Anybody know how the seaweed is at PINS???


----------



## bigfost (Oct 11, 2004)

Can you call the headquarters to find out? I know they post the beach conditions on a board outside.


----------



## ElTiburon (May 1, 2005)

They're getting it bad now


----------



## Fish_Killer (Oct 12, 2012)

The further you go down the seashore the worst the seaweed will get. At the 20 wasnt to bad, anything after that was starting to get annoying.

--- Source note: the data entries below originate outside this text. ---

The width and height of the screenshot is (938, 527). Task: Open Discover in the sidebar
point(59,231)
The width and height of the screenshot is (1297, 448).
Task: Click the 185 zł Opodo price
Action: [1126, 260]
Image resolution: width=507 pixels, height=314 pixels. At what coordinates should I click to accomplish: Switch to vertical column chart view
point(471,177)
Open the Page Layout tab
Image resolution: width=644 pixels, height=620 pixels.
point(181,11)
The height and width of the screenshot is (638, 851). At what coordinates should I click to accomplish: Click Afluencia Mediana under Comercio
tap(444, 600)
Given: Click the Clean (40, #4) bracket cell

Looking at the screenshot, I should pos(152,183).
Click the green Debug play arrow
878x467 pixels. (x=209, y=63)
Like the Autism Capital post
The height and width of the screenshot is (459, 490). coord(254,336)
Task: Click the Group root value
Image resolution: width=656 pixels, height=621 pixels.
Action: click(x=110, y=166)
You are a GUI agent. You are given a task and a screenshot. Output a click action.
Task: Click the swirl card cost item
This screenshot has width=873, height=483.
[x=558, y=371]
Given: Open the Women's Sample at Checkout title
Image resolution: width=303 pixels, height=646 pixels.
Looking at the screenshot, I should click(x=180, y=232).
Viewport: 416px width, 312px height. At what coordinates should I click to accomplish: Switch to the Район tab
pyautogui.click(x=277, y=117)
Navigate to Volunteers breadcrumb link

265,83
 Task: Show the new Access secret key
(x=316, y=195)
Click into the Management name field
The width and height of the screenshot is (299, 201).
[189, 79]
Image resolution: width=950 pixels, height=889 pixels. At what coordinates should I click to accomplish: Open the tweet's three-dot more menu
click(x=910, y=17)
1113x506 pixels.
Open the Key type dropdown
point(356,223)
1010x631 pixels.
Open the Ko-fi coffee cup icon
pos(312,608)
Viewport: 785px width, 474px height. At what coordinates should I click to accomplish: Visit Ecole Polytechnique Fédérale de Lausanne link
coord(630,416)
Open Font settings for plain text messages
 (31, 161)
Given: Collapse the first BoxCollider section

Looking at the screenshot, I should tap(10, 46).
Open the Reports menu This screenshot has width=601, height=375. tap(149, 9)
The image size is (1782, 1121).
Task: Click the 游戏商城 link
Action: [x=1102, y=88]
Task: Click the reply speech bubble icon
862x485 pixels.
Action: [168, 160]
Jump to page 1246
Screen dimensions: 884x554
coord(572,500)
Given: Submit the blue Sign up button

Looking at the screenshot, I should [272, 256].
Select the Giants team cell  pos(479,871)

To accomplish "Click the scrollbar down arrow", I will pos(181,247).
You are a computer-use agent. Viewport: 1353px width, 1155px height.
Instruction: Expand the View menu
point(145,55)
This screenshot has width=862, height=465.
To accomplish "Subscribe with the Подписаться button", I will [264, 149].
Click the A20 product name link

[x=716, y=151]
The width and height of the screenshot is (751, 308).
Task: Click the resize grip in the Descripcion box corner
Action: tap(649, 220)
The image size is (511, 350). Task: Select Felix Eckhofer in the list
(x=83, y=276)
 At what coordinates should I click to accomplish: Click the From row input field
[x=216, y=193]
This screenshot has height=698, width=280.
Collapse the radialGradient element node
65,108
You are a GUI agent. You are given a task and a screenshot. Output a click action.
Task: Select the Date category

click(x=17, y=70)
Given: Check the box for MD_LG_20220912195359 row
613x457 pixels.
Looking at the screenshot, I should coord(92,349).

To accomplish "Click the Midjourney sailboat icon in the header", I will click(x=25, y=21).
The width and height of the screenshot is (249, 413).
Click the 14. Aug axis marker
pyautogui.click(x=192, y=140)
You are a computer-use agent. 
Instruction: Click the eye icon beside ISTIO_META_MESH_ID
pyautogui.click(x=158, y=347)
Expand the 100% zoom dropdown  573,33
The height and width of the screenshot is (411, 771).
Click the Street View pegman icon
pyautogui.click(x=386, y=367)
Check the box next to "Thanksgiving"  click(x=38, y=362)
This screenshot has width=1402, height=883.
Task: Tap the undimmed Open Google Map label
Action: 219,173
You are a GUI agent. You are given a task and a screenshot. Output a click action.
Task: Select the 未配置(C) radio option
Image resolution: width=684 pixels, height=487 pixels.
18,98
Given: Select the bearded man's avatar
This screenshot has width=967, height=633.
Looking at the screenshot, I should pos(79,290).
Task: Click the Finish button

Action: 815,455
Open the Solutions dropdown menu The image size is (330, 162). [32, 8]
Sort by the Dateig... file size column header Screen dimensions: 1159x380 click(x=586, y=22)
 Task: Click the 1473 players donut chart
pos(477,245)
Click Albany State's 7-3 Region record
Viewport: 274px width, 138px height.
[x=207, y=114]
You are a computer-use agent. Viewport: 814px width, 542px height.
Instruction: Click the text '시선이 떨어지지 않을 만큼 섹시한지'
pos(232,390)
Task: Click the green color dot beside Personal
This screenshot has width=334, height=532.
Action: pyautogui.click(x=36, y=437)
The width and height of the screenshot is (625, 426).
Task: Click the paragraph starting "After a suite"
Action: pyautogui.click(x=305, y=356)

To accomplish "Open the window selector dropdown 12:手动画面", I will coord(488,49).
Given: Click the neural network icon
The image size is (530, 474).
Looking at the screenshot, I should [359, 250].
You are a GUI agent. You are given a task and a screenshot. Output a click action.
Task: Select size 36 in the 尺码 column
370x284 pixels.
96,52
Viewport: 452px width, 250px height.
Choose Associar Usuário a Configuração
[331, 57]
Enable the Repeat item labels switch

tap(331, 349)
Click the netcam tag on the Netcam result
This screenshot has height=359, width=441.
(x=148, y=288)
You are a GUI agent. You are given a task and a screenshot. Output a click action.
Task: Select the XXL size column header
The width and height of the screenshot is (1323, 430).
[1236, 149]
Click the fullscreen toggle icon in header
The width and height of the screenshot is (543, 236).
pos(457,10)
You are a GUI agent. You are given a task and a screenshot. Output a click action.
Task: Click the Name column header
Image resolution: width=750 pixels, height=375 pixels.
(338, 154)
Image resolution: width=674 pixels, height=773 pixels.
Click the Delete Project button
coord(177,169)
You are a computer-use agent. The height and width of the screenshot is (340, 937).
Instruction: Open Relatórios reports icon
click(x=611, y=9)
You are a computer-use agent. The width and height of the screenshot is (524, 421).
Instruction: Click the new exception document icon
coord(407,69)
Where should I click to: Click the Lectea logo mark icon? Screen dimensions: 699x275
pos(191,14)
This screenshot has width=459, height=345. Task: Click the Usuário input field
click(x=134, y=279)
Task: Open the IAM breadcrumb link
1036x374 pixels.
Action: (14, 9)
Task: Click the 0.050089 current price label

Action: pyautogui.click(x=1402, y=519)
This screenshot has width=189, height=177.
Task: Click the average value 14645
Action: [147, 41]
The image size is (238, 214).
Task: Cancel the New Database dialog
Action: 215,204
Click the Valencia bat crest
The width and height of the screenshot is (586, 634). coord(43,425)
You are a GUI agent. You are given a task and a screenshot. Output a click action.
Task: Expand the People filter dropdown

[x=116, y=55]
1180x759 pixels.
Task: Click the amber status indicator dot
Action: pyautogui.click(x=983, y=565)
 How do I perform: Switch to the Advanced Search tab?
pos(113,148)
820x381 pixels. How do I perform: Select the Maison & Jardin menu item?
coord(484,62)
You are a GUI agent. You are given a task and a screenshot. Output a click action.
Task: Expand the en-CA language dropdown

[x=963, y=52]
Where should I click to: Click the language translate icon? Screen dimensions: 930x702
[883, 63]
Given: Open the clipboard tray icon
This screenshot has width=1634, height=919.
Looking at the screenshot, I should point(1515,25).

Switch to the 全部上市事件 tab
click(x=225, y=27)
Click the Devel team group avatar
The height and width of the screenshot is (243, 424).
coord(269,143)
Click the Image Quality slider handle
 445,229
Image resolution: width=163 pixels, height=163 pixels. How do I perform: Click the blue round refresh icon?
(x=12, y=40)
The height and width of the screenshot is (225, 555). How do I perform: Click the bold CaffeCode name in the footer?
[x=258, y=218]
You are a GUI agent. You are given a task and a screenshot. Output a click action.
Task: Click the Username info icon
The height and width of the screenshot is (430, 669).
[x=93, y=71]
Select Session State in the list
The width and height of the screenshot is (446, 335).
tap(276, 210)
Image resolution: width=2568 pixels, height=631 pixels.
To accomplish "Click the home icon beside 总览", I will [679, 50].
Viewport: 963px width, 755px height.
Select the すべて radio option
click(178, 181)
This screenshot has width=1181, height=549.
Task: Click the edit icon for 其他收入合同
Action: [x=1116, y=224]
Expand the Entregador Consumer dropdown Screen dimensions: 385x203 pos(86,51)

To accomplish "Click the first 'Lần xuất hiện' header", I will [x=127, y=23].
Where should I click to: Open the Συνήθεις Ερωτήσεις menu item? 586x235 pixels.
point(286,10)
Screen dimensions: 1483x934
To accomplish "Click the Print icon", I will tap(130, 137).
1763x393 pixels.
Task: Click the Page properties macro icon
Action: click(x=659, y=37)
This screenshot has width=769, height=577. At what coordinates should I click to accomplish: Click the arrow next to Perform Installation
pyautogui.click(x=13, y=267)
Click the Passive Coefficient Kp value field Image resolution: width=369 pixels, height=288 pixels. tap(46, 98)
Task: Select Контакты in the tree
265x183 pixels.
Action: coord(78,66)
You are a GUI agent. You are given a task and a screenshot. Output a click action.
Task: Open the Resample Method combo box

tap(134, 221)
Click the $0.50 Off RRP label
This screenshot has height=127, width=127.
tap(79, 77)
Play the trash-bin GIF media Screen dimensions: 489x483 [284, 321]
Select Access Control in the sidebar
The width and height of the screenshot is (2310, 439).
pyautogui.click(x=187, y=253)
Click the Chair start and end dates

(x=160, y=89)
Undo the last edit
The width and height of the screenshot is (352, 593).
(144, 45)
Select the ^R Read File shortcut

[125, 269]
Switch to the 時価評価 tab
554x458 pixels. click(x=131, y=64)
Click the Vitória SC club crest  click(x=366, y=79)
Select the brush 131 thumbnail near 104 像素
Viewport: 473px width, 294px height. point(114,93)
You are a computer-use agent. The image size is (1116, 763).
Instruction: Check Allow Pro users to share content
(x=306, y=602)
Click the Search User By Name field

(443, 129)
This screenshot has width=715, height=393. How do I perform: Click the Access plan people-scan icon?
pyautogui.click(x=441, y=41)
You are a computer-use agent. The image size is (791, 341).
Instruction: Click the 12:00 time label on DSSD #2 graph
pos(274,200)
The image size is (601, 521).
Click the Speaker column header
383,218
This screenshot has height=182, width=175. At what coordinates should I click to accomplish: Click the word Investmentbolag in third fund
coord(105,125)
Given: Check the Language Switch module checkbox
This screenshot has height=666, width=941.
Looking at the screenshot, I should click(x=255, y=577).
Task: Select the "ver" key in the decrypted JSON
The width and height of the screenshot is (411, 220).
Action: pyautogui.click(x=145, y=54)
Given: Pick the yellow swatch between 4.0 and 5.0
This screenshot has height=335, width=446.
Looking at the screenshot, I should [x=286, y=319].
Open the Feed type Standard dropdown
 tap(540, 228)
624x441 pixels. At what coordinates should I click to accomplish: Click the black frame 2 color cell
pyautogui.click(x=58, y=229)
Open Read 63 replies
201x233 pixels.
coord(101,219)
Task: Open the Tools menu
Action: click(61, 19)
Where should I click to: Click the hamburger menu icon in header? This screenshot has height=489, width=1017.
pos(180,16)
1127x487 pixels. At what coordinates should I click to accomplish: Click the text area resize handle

Was that there last weekend


----------



## poc-ed (Oct 15, 2007)

Have mullet started to show up at the surf? Friend and I are planning on going in two weeks 

Poc- ed


----------



## BrandonFox (Jan 8, 2013)

poc-ed said:


> Have mullet started to show up at the surf? Friend and I are planning on going in two weeks
> 
> Poc- ed


Good amount of mullet last week. Weed was sporadic coming in but bad when it does.


----------



## FishingFanatic96 (Jan 5, 2012)

Spent the weekend on the Mansfield jetties with little weed problems. There were a ton of mullet


----------



## poc-ed (Oct 15, 2007)

thanks, hope the conditions with the weed get better. gonna stay on top of info with the parks and wildlife shack. hopefully the water will be a little warmer too.

poc-ed


----------



## CoastalAngler (Jan 27, 2013)

Wife and I drove to about 25 today. Water was like Yoohoo...weed was very thick from the entrance to about 7.5 miles...then became manageable. The current was ripping up the beach VERY hard. No one was arching anything but hard heads.


----------



## poc-ed (Oct 15, 2007)

got back from PINS on sunday, and as coastal angler said water was YooHoo.
We camped by the 15 mile marker and fished in Yarborough Pass. Did OK with a couple of reds and my buddy caught a nice 25 inch trout. hope conditions improve.

poc-ed


----------